Heading into last season, there was no reason to suspect the Penguins couldn’t repeat. The only major loss was Ben Lovejoy; the team was basically the same otherwise, except a year older and reigning Stanley Cup champions. Nevertheless, while winning one Cup is tough enough, repeating hadn’t been done in twenty years, let alone in the era of the salary cap. The HBK (Hagelin-Bonino-Kessel) line was descendant in 2016-17 while the Kids line (Crosby-Sheary-Guentzel) was ascendant. Kris Letang was lost for the remainder of the season in February. Matt Murray didn’t start a playoff game until Game 4 of the Conference Finals. We were all ready to burn down Washington, D.C. when Donald Drumpf got elected Ovechkin and Niskanen concussed Sid. And yet, somehow, amazingly, the Penguins clawed their way back to the summit and will raise a Stanley Cup banner to the PPG Paints Arena’s rafters for the second year in a row.
This season, however, will feature a considerably different Penguins roster than the past two years. All but one of Pittsburgh’s expiring UFAs from last season – Nick Bonino, Matt Cullen, Trevor Daley, Ron Hainsey, Chris Kunitz, and Mark Streit – have moved on to greener pastures (to the tune of an average of $2.3M/year). Bidding farewell also are David Warsofsky, Kevin Porter, Cameron Gaunce, and, last but not least, Marc-Andre Fleury. It was a necessary evil, one that the Penguins’ front office was able to do in light of winning consecutive Cups. Allowing all of those players to walk permitted Jim Rutherford to hand out contract extensions to Brian Dumoulin, Justin Schultz, Conor Sheary, Derrick Pouliot (Sir Not Appearing On This Roster), Josh Archibald, and Jean-Sebastien Dea. It’s an exercise in retaining your cheaper, younger guys which has proven to be challenging for many Cup-winning teams in the salary cap era. (Ask Chicago, or Boston.)

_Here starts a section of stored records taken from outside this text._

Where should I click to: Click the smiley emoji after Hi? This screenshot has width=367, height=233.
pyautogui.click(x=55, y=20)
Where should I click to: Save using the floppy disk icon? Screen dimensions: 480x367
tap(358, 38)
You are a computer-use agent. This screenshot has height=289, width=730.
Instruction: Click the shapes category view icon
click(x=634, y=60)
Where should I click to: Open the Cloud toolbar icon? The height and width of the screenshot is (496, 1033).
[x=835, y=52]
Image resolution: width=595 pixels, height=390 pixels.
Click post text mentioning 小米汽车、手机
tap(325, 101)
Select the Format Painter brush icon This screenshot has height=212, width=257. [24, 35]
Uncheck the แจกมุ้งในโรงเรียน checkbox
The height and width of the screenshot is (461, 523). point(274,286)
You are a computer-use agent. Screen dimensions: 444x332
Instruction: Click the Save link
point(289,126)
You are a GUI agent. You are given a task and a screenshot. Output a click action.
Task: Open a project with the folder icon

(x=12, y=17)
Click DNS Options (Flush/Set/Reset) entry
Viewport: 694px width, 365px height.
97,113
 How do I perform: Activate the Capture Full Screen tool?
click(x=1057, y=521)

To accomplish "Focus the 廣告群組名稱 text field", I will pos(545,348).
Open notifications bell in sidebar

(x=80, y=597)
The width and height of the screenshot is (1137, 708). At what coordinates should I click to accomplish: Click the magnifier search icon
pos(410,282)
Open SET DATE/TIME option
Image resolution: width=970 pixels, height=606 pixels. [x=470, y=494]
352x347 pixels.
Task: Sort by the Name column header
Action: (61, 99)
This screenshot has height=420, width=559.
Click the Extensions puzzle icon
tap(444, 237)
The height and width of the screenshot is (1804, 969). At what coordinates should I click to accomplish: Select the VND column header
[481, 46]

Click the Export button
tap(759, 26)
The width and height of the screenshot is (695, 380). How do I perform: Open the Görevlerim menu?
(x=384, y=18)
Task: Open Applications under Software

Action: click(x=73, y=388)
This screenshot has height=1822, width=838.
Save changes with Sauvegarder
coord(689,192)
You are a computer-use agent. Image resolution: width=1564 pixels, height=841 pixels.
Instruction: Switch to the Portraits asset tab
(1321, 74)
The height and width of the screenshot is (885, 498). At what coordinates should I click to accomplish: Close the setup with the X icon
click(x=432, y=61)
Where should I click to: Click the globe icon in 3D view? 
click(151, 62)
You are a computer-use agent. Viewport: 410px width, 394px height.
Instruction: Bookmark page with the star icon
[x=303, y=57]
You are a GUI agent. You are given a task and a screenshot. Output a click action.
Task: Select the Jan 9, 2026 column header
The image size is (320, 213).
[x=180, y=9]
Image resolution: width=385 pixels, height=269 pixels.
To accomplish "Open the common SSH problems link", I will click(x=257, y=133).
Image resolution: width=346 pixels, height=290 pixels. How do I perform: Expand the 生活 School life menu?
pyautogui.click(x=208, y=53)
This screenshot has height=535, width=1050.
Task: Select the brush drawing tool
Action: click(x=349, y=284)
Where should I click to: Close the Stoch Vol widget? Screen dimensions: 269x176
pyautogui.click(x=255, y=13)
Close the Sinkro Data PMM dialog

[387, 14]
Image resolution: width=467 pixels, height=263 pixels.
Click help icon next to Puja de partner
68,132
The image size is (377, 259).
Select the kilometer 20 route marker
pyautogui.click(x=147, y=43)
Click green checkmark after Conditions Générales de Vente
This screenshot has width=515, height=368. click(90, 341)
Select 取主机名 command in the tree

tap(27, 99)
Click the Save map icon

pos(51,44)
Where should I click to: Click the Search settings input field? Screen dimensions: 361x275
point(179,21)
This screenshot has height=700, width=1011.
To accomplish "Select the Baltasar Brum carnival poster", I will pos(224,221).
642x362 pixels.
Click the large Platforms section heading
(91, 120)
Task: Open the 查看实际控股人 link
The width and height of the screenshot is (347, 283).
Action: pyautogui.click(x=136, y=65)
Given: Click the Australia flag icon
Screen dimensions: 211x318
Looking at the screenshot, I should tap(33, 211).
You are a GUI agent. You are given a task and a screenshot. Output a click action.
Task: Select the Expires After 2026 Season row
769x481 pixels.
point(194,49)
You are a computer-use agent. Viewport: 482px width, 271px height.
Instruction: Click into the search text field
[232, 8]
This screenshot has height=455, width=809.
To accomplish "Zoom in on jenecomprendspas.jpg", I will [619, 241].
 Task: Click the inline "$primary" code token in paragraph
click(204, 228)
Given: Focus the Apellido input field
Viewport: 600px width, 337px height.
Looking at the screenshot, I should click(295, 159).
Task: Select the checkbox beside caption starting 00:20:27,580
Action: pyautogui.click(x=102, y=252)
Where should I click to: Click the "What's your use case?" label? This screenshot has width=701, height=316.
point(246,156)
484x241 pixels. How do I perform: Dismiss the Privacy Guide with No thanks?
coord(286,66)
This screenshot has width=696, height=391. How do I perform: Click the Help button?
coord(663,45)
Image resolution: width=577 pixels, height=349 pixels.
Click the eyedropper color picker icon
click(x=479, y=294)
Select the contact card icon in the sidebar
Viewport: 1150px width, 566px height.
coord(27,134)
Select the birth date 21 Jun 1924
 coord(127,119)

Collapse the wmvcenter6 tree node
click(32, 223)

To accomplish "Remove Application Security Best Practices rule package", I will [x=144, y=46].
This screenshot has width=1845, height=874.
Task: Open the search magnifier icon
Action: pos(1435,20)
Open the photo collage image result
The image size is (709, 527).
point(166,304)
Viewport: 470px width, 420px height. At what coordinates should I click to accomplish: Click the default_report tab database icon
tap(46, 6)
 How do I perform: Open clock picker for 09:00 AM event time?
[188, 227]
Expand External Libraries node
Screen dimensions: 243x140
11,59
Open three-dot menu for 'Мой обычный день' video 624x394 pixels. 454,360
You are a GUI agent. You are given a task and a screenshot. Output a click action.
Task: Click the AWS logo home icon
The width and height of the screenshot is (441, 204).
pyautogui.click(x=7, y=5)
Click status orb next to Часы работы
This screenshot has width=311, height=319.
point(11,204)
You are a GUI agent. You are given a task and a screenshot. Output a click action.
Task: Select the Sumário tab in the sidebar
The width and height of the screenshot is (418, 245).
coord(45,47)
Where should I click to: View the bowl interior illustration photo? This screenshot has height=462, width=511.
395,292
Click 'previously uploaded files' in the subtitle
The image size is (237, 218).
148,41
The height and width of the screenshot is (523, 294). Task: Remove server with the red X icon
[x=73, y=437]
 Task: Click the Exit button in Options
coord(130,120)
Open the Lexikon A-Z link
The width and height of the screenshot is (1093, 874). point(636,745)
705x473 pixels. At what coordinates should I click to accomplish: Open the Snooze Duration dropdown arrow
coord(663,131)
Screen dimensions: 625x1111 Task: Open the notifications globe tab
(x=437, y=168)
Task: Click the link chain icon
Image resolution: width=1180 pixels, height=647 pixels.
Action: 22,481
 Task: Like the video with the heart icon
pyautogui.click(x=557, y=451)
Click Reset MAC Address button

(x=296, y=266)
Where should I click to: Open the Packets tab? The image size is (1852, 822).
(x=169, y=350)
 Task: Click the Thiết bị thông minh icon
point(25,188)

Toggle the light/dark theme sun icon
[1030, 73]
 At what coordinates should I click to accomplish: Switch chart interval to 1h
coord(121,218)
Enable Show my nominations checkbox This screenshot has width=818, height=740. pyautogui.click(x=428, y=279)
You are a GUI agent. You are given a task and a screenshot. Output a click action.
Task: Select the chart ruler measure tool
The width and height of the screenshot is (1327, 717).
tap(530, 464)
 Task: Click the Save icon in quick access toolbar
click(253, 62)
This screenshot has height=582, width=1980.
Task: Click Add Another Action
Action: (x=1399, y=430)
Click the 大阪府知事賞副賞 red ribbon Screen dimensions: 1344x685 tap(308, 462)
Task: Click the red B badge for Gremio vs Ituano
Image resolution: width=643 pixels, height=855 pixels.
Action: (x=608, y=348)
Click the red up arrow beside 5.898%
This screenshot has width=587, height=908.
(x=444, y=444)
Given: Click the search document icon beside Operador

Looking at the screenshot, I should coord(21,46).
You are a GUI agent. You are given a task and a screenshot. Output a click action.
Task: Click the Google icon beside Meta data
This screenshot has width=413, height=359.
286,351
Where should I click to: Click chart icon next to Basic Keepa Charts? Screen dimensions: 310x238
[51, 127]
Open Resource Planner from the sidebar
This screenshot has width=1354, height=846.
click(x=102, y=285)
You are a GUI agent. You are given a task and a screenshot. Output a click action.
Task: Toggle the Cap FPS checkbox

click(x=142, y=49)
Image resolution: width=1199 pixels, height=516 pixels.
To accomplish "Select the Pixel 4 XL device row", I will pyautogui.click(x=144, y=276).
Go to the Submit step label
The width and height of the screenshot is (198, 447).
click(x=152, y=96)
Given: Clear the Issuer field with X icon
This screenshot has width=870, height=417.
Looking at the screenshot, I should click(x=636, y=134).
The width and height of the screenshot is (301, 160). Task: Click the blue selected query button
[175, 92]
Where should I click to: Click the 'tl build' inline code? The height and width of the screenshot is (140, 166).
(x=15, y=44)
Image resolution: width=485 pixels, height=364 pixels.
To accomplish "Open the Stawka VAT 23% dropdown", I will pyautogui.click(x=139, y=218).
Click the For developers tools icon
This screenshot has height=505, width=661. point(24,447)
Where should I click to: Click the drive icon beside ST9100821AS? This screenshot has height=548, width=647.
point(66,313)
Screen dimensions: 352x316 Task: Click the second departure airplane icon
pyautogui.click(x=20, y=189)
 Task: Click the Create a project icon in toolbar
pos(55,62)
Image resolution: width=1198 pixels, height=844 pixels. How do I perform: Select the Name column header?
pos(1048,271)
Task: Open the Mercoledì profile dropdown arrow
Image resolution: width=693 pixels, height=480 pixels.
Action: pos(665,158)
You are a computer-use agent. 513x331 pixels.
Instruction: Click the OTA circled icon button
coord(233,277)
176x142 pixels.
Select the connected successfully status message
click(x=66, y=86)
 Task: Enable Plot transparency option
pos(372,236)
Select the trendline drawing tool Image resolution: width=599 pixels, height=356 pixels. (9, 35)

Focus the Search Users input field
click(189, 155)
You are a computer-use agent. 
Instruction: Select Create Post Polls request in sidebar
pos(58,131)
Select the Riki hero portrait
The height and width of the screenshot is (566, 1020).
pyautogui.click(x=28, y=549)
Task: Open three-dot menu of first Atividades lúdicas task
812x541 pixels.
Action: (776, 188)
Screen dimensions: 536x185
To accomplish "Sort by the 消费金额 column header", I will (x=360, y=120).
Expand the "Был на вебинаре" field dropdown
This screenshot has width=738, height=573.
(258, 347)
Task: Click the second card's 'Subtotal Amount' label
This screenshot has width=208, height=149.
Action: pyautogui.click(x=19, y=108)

Their replacements are largely from within the organization, with a few exceptions (Matt Hunwick, Antti Niemi, Ryan Reaves), and it will remain to be seen what sort of impact the young guys will bring in terms of production. However, any concerns about leadership in the locker room should be dismissed immediately. The Penguins have nine players over thirty, and five of them have won at least two Cups in Pittsburgh. Scarily, among those on that list are Crosby (30), Evgeni Malkin (31), and Letang (30). These guys were practically rookies when they won their first Cups in 2009; now they are the seasoned veterans, each with ten-plus seasons on NHL hockey behind them and fewer in front of them.
The biggest concern to come out of the offseason is the team’s center depth, cut by two with the departures of Bonino and Cullen. There has been (and will remain) a lot of talk about who GM Jim Rutherford will go after to replace those players, but for now the answer appears to be prudence in the forms of Greg McKegg and Carter Rowney, each making ~$650K this season. Rutherford is clearly biding his time on this issue, likely aware that his team is just under four months removed from its second straight Cup and thus is not keen to deal with rival GMs looking to overprice their offerings. If we have learned anything about Grampa Jim, it’s that he likes to do his wheeling and dealing in the deepest cold of winter. We’ll see if this gets resolved before the trade deadline.
The other position to keep an eye on this season is in net, where Matt Murray has officially been given the keys to the crease for the first time in his young and astronomically successful career. It’ll be interesting to watch how often he plays, and how often Antti Niemi gets the start. Last season Murray played 11 more games than Fleury, and ended with as many losses (10). He is evidently capable of handling the pressure of being a number one goaltender, but does he have the stamina? Can he remain healthy enough to keep Niemi on the bench? Could Niemi turn into a bargaining chip down the road?
Although he’s a huge Boston homer, Bill Simmons may have put it well when he submitted that, “After your team wins a championship, they immediately get a five-year grace period: You can’t complain about anything that happens with your team (trades, draft picks, salary-cap cuts, coaching moves) for five years.” (He doesn’t mention what happens if they win in consecutive years.) We’ve been terribly spoiled as Penguins fans, particularly those of us who have been around through the Lemieux and now Crosby/Malkin eras. There were some tough, lean years in the late-90s/early-00s, and now we’ve got a team to root for that has won two straight Cups.
We could sit back and be happy with those two straight Cups, but I get the impression that Sid, Geno, Tanger – they all have dealt with health problems over their careers and they are trying to make up for lost time. After all, there’s a guy at the very top of the franchise who knows full well what it means to miss chances, and he has likely told them to keep pushing for glory while they are still young and have the chance. To be sure, none of this current Penguins team sound or look like they want to phone it in this season. A three-peat would be an enormous achievement for any team in any sport, but in the NHL it’s been near impossible for decades and it hasn’t been done in 35 years. The Penguins have the players and the pedigree to do it, and it all starts tonight.